■ Provided material ■
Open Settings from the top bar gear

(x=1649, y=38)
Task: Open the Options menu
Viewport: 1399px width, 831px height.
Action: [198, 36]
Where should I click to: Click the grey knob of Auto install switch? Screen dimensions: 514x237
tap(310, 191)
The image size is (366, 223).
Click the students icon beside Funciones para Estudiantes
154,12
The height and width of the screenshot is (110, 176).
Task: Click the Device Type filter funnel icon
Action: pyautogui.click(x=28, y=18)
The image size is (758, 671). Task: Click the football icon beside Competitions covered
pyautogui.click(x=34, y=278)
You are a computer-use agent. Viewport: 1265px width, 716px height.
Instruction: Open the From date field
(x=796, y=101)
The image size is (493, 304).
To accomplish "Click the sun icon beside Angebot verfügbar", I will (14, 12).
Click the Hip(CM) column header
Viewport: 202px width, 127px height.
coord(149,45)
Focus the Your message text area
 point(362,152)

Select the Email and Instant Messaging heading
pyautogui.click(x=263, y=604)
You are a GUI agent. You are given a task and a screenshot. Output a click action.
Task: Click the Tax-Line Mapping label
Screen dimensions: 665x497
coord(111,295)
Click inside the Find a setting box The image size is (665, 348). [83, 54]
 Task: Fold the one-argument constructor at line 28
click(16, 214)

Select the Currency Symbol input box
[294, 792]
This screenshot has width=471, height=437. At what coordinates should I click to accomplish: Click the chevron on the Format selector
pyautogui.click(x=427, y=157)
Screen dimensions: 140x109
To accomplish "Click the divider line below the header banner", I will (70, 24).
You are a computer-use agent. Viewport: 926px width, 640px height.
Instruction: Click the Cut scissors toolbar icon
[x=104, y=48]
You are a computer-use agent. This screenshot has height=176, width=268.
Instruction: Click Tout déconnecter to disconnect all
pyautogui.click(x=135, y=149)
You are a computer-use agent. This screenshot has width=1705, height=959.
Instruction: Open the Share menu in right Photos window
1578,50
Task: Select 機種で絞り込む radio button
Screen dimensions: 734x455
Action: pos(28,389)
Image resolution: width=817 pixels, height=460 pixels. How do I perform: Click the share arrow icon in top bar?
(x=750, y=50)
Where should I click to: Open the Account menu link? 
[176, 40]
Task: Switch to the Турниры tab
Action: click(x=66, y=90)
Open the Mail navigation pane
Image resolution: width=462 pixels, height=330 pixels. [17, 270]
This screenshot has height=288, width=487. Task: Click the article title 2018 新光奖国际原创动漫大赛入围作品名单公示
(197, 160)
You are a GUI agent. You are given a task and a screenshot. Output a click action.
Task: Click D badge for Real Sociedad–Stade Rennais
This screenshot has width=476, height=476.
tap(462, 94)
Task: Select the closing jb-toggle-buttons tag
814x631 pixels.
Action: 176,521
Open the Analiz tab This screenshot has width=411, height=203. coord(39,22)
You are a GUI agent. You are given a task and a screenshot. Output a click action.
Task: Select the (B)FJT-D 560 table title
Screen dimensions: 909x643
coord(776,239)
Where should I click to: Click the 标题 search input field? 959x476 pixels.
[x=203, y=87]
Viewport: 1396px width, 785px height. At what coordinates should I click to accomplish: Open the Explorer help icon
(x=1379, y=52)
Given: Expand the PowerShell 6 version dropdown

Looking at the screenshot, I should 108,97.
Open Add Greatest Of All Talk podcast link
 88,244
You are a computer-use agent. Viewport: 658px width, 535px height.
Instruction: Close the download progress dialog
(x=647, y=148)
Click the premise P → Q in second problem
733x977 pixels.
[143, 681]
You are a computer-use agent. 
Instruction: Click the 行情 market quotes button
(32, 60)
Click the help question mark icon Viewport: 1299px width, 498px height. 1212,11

■ Job ■
Swap "Screen dimensions" for "Display size" throughout the lines above, and leave everything else unchanged.

■ Task response ■
Open Settings from the top bar gear

(x=1649, y=38)
Task: Open the Options menu
Viewport: 1399px width, 831px height.
Action: [198, 36]
Where should I click to: Click the grey knob of Auto install switch? Display size: 514x237
tap(310, 191)
The image size is (366, 223).
Click the students icon beside Funciones para Estudiantes
154,12
The height and width of the screenshot is (110, 176).
Task: Click the Device Type filter funnel icon
Action: pyautogui.click(x=28, y=18)
The image size is (758, 671). Task: Click the football icon beside Competitions covered
pyautogui.click(x=34, y=278)
You are a computer-use agent. Viewport: 1265px width, 716px height.
Instruction: Open the From date field
(x=796, y=101)
The image size is (493, 304).
To accomplish "Click the sun icon beside Angebot verfügbar", I will (14, 12).
Click the Hip(CM) column header
Viewport: 202px width, 127px height.
coord(149,45)
Focus the Your message text area
 point(362,152)

Select the Email and Instant Messaging heading
pyautogui.click(x=263, y=604)
You are a GUI agent. You are given a task and a screenshot. Output a click action.
Task: Click the Tax-Line Mapping label
Display size: 665x497
coord(111,295)
Click inside the Find a setting box The image size is (665, 348). [83, 54]
 Task: Fold the one-argument constructor at line 28
click(16, 214)

Select the Currency Symbol input box
[294, 792]
This screenshot has width=471, height=437. At what coordinates should I click to accomplish: Click the chevron on the Format selector
pyautogui.click(x=427, y=157)
Display size: 140x109
To accomplish "Click the divider line below the header banner", I will (70, 24).
You are a computer-use agent. Viewport: 926px width, 640px height.
Instruction: Click the Cut scissors toolbar icon
[x=104, y=48]
You are a computer-use agent. This screenshot has height=176, width=268.
Instruction: Click Tout déconnecter to disconnect all
pyautogui.click(x=135, y=149)
You are a computer-use agent. This screenshot has width=1705, height=959.
Instruction: Open the Share menu in right Photos window
1578,50
Task: Select 機種で絞り込む radio button
Display size: 734x455
Action: pos(28,389)
Image resolution: width=817 pixels, height=460 pixels. How do I perform: Click the share arrow icon in top bar?
(x=750, y=50)
Where should I click to: Open the Account menu link? 
[176, 40]
Task: Switch to the Турниры tab
Action: click(x=66, y=90)
Open the Mail navigation pane
Image resolution: width=462 pixels, height=330 pixels. [17, 270]
This screenshot has height=288, width=487. Task: Click the article title 2018 新光奖国际原创动漫大赛入围作品名单公示
(197, 160)
You are a GUI agent. You are given a task and a screenshot. Output a click action.
Task: Click D badge for Real Sociedad–Stade Rennais
This screenshot has width=476, height=476.
tap(462, 94)
Task: Select the closing jb-toggle-buttons tag
814x631 pixels.
Action: 176,521
Open the Analiz tab This screenshot has width=411, height=203. coord(39,22)
You are a GUI agent. You are given a task and a screenshot. Output a click action.
Task: Select the (B)FJT-D 560 table title
Display size: 909x643
coord(776,239)
Where should I click to: Click the 标题 search input field? 959x476 pixels.
[x=203, y=87]
Viewport: 1396px width, 785px height. At what coordinates should I click to accomplish: Open the Explorer help icon
(x=1379, y=52)
Given: Expand the PowerShell 6 version dropdown

Looking at the screenshot, I should 108,97.
Open Add Greatest Of All Talk podcast link
 88,244
You are a computer-use agent. Viewport: 658px width, 535px height.
Instruction: Close the download progress dialog
(x=647, y=148)
Click the premise P → Q in second problem
733x977 pixels.
[143, 681]
You are a computer-use agent. 
Instruction: Click the 行情 market quotes button
(32, 60)
Click the help question mark icon Viewport: 1299px width, 498px height. 1212,11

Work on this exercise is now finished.